Салли вернулась к цели своего прихода.
— Если ты сама не можешь поехать с Мари, почему бы тебе не отпустить с ней Дафну? У девочки очень утомленный вид. Мария с радостью возьмет ее с собой.
— Ох, мама, это было бы замечательно для Дафны! Только бы она согласилась поехать!

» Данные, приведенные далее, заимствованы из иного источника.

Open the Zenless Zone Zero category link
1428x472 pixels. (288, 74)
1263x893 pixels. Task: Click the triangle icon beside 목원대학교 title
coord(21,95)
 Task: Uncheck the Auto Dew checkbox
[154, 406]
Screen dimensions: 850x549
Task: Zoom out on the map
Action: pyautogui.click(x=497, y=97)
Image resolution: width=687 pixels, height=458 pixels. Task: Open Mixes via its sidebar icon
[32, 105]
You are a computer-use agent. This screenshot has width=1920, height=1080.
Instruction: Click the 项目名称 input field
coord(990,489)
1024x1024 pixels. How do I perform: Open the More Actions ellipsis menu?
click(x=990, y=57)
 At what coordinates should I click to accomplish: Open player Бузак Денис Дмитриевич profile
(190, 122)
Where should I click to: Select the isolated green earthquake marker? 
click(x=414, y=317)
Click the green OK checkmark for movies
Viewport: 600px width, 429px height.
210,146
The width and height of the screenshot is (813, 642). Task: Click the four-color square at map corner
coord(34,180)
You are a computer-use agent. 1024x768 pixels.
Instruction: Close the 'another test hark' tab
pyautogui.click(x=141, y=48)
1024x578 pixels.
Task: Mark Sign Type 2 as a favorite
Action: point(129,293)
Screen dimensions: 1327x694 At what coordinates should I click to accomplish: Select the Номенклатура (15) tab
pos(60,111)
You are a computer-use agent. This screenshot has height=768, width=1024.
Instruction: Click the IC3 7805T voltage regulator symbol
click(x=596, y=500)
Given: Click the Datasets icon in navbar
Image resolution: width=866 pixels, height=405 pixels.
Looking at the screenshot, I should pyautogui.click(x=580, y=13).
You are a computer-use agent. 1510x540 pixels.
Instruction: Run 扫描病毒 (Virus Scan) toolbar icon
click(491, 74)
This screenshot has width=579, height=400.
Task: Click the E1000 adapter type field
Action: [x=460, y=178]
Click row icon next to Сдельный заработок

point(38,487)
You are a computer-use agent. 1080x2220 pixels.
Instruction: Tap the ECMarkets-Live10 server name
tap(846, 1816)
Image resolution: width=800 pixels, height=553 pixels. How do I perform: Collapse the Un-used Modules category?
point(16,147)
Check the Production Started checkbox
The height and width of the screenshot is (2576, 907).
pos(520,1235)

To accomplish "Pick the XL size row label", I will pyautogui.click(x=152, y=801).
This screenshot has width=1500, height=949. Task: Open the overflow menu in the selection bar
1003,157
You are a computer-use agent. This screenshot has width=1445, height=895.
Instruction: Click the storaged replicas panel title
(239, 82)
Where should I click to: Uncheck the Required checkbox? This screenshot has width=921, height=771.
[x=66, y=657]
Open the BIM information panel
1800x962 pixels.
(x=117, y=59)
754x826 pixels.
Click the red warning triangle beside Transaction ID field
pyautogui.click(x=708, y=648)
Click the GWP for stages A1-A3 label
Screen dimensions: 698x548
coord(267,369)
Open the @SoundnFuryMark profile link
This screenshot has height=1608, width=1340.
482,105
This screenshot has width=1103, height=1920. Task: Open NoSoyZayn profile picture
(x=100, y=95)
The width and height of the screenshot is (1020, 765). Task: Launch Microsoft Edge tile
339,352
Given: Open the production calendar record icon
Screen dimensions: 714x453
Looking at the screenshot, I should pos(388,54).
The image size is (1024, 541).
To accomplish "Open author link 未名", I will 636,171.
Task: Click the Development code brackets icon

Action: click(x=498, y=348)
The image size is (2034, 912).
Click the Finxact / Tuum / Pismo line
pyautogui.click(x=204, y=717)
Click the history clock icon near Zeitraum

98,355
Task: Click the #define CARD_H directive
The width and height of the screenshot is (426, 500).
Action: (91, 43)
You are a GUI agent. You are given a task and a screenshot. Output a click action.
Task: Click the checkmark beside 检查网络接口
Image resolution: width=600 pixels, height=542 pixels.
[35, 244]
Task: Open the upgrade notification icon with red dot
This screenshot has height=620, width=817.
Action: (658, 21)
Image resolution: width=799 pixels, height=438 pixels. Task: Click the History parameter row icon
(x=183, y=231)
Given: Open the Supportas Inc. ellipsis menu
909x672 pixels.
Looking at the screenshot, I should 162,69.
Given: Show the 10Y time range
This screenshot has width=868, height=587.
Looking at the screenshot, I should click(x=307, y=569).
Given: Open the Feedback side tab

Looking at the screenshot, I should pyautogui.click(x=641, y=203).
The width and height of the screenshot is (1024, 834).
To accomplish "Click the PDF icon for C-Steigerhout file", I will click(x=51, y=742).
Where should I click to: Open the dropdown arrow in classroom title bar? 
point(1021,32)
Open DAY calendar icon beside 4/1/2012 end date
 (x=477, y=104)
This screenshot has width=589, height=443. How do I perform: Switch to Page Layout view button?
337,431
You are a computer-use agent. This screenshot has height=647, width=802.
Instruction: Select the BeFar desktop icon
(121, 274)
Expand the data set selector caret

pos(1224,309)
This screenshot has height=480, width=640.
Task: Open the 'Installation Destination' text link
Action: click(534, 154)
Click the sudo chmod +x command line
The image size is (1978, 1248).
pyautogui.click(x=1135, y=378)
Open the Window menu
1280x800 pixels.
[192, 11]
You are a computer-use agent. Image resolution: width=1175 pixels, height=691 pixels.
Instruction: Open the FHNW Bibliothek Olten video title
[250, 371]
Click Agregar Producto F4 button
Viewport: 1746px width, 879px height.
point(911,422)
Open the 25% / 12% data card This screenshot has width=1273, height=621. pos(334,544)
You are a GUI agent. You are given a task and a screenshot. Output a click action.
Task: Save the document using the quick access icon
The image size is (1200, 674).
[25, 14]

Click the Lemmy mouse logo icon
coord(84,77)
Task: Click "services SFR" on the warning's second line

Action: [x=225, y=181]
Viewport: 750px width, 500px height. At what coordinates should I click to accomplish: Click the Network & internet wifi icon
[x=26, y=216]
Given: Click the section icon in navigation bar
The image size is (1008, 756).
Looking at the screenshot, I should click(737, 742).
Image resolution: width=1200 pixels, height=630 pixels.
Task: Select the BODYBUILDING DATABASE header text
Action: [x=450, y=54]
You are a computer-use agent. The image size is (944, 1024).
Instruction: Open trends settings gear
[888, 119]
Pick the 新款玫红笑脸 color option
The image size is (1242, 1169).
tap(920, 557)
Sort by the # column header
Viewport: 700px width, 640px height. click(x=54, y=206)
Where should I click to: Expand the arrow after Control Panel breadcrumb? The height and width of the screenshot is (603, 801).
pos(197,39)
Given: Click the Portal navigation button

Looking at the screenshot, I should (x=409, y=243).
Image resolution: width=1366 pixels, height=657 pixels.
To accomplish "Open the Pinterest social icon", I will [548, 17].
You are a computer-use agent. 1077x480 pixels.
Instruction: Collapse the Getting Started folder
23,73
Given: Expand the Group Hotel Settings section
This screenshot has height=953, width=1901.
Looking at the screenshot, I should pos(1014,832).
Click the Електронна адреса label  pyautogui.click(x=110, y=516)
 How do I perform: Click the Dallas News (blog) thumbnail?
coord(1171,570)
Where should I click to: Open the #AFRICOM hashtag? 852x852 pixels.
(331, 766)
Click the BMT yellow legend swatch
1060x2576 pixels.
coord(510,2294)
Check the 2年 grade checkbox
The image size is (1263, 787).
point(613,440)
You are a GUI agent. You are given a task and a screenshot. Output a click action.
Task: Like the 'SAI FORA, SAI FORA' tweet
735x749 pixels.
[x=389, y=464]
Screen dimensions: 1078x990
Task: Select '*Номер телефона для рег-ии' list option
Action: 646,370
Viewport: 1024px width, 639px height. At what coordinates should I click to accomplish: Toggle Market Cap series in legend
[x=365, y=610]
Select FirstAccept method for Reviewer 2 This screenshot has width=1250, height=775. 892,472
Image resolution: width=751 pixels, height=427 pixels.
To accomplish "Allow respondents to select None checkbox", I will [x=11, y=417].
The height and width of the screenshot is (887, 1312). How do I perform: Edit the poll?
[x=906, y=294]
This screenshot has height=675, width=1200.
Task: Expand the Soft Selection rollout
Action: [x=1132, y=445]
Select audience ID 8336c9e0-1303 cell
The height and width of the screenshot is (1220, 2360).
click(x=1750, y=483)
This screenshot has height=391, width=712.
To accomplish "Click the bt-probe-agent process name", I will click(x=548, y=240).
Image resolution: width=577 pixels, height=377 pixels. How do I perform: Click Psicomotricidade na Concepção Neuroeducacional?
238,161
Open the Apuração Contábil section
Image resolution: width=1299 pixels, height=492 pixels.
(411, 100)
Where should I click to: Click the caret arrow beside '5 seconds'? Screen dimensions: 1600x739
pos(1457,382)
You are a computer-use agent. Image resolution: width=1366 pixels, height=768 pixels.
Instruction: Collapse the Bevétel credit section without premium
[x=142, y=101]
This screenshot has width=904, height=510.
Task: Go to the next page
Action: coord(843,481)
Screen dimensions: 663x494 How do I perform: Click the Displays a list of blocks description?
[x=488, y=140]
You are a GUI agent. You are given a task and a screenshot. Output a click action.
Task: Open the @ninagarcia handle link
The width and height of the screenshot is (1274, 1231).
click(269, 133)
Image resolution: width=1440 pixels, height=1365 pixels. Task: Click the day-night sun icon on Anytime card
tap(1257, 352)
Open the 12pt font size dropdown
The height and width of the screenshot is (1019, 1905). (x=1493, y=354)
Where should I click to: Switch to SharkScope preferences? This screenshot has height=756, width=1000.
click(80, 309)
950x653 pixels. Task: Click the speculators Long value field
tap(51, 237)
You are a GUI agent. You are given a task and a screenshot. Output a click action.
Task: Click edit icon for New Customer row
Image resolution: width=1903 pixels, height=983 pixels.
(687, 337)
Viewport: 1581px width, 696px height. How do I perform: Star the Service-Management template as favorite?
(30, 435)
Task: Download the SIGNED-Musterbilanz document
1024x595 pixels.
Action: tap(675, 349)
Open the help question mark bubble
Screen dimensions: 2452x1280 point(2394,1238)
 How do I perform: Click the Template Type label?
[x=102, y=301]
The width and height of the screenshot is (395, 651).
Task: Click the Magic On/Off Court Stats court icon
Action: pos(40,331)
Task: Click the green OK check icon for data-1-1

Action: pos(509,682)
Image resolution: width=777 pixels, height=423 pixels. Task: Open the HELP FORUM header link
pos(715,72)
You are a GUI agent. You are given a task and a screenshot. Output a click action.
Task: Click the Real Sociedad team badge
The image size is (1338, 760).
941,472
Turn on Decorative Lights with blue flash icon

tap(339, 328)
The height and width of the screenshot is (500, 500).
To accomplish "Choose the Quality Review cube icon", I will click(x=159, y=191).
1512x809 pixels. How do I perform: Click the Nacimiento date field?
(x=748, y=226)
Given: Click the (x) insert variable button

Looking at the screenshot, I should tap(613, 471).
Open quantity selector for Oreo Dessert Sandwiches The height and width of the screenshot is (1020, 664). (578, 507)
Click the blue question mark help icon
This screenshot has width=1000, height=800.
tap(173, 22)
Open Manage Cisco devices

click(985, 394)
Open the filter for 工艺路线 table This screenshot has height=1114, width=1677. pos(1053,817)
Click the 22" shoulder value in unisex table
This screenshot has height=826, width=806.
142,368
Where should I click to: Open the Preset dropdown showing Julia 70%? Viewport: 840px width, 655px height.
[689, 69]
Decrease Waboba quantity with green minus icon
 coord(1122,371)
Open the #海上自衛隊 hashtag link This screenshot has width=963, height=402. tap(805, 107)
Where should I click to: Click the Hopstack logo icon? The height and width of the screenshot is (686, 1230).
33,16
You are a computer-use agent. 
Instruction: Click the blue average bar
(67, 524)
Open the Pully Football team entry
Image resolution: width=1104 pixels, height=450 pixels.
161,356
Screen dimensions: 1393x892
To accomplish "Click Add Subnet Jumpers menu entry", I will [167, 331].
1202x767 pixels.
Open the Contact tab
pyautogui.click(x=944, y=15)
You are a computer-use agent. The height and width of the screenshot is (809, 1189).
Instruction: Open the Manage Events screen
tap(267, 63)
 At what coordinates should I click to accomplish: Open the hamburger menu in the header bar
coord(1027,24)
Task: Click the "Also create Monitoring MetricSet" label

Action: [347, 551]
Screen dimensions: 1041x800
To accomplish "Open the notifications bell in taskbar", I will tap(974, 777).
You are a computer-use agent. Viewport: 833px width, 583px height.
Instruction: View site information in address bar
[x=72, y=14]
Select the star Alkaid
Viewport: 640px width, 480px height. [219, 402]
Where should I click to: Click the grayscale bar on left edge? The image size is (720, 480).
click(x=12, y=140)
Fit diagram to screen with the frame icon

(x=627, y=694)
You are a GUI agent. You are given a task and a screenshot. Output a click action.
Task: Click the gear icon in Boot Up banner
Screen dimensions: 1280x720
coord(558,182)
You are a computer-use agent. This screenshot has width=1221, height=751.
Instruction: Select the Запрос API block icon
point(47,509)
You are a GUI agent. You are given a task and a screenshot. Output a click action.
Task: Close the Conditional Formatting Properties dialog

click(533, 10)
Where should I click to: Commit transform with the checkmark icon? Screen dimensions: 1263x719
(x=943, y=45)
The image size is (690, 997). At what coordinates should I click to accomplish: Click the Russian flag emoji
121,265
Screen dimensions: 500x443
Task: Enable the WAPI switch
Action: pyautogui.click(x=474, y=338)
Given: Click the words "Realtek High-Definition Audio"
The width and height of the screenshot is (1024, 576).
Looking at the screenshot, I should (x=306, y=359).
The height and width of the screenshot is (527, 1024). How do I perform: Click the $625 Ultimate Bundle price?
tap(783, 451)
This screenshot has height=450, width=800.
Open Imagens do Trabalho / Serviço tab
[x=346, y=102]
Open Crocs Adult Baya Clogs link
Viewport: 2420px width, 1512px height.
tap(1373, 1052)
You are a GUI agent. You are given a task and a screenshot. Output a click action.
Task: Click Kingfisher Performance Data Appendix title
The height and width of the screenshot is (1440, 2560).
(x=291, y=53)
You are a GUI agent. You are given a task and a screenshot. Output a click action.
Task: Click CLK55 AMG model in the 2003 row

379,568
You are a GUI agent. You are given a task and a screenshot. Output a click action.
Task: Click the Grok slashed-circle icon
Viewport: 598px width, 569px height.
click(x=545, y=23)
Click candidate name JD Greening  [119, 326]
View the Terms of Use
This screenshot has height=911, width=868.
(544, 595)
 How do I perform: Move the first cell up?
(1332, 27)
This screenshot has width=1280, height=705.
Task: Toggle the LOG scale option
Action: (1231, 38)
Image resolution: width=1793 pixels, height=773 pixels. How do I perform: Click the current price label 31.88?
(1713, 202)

Бесхитростная, горячо преданная своим детям, Эйли так обрадовалась этому предложению, что Салли стало стыдно за свой обман. У них никогда не было тайн друг от друга, и Салли знала, что при обычных обстоятельствах никто не мог бы дать Дафне более разумного и полезного совета, чем ее мать. Но сейчас лучше было избавить и мать и дочь от излишних волнений. Впоследствии они все расскажут Эйли, и та, конечно, поймет, почему они вынуждены были так поступить.
— Я поговорю с Дафной, как только она вернется домой, — продолжала Эйли. — Эта мисс Гэджин пишет с нее портрет, и Дафна пошла к ней в студию. Знаешь. Дафна не позволяет больше называть этих девушек дочками Пэдди Кевана. Странно, не правда ли? Она, видимо, сдружилась с ними.